→ **Task details**
From the records below, transcribe only the lines running from the one with "Click the Prijava" through the one with "Task: Open the Marsala theme thumbnail". Keep both of those end lines.

Records contained in a dataset:
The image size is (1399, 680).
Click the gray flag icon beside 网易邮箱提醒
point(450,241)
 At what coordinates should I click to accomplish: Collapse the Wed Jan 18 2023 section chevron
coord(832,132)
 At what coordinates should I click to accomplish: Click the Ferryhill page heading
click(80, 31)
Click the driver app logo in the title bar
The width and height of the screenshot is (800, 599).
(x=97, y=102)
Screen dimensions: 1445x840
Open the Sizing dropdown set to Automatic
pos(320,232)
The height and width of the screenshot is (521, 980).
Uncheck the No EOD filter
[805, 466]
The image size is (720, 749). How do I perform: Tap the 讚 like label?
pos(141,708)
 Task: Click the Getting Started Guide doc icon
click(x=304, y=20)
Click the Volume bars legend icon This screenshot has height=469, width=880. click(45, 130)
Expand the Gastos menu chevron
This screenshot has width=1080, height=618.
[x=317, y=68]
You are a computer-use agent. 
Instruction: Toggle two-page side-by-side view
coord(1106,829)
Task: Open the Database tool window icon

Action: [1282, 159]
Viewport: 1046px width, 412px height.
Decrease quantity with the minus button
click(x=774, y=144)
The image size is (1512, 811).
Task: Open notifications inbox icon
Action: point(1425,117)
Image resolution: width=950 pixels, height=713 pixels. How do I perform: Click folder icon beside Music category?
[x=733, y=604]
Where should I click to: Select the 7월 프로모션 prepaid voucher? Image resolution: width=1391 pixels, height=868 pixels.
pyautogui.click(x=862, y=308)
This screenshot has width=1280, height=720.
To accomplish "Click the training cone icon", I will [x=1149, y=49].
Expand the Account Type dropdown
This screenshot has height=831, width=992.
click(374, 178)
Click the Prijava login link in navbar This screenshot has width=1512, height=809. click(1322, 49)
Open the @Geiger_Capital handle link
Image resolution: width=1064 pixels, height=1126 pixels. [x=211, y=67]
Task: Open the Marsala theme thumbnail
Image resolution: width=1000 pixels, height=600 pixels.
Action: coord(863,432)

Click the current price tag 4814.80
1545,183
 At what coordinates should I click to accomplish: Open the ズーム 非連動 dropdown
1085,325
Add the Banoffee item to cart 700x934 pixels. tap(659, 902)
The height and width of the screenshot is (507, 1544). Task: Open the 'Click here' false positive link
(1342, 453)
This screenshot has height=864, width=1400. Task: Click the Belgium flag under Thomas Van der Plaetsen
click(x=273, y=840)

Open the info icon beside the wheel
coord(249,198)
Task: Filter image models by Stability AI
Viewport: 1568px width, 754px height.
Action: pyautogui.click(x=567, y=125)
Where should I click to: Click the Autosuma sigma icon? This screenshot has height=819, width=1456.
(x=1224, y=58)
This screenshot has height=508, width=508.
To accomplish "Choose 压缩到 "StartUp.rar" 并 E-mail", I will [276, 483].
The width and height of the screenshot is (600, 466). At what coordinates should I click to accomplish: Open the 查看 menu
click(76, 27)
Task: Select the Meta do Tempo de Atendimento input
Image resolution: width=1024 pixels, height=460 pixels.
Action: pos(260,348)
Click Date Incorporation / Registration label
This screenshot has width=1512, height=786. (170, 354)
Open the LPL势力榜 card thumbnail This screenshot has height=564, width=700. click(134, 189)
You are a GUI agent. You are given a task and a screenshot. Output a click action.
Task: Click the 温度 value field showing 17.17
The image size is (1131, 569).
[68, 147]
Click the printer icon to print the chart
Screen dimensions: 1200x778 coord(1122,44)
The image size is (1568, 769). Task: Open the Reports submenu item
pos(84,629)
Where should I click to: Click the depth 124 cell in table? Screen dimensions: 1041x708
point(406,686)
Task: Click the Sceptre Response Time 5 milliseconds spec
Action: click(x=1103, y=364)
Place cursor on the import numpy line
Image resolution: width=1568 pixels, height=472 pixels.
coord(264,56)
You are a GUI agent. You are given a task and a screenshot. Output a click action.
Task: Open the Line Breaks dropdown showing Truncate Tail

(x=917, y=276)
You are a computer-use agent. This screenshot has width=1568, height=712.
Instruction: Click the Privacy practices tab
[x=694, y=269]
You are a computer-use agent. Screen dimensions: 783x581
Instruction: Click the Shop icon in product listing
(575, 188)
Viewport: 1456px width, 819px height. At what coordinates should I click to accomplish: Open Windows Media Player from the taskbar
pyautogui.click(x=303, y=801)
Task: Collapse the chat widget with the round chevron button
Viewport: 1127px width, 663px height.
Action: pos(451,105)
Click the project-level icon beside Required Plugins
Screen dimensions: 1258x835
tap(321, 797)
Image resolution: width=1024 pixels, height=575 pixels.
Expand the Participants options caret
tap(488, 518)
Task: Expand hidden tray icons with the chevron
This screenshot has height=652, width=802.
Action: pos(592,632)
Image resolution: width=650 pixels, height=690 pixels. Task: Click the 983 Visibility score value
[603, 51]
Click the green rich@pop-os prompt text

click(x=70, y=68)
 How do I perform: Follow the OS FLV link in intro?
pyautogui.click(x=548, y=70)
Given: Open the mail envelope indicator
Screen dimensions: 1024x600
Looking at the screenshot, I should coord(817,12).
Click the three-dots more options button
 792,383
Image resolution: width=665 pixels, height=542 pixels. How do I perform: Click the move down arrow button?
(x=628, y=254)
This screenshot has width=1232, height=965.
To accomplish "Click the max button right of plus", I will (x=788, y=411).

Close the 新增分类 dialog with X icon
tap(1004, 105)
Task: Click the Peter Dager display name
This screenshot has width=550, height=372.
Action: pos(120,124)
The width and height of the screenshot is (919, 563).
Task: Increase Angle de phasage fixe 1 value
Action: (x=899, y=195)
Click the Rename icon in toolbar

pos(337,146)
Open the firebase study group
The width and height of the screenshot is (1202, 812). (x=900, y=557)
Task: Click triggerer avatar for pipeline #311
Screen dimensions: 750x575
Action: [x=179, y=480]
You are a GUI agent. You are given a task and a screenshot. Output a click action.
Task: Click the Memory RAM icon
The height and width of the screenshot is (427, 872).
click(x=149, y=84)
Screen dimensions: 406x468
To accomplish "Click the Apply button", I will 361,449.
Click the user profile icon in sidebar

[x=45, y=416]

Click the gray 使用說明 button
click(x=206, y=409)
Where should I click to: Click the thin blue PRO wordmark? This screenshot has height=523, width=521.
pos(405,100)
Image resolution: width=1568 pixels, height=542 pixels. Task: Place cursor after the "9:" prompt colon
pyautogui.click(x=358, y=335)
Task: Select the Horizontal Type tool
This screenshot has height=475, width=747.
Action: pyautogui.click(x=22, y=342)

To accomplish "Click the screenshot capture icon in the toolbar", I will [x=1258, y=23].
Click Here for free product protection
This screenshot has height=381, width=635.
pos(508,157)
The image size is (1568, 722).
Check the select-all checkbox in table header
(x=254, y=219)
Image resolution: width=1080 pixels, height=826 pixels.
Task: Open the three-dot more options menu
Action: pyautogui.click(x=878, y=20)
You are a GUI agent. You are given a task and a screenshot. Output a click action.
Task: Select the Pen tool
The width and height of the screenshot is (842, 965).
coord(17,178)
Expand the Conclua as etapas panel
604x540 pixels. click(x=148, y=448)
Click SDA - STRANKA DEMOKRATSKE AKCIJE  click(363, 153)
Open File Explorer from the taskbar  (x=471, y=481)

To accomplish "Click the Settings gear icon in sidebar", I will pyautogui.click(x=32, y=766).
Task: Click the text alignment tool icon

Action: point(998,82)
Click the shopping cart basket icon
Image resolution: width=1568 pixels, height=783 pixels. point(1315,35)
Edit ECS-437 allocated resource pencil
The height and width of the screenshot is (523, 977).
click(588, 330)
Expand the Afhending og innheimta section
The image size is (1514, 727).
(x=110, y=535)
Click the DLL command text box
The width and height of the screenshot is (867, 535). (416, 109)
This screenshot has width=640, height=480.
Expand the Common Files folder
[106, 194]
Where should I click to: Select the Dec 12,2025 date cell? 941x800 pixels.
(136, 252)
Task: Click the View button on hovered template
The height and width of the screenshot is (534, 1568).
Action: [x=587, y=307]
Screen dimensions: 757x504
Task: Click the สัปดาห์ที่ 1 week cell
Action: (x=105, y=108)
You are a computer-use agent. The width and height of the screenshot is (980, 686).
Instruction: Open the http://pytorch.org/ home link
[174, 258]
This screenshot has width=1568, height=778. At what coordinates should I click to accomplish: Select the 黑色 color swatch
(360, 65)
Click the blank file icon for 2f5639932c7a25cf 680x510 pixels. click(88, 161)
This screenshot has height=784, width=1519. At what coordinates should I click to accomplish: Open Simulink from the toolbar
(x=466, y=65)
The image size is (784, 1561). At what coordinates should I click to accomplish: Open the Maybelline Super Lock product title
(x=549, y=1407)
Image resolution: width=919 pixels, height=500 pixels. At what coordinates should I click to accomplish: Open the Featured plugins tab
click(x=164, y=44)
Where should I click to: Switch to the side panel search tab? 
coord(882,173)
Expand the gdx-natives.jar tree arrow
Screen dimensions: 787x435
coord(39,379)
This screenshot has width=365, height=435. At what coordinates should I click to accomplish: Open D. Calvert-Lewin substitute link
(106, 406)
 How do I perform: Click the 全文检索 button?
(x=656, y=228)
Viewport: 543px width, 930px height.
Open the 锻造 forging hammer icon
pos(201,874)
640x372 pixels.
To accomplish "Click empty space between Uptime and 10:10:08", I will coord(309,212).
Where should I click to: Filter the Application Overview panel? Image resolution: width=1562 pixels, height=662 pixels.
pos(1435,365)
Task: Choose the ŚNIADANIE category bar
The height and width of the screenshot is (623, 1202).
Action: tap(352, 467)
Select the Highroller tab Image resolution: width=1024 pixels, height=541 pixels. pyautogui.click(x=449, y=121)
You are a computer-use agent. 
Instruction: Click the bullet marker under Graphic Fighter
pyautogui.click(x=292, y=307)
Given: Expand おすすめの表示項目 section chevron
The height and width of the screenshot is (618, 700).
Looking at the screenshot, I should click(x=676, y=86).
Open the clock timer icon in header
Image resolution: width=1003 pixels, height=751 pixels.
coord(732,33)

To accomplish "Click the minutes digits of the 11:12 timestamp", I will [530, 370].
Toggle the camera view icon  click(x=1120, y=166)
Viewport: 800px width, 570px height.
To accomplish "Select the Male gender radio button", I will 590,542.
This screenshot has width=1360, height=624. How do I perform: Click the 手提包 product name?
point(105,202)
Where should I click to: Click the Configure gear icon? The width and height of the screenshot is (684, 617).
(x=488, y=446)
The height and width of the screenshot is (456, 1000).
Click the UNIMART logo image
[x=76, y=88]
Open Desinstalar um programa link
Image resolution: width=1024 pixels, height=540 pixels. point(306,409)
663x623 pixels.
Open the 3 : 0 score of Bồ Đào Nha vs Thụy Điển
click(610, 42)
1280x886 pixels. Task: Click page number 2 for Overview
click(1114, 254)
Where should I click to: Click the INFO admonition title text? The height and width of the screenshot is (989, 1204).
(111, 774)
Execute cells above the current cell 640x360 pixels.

→ **Result of the task**
Click the Prijava login link in navbar This screenshot has width=1512, height=809. click(1322, 49)
Open the @Geiger_Capital handle link
Image resolution: width=1064 pixels, height=1126 pixels. [x=211, y=67]
Task: Open the Marsala theme thumbnail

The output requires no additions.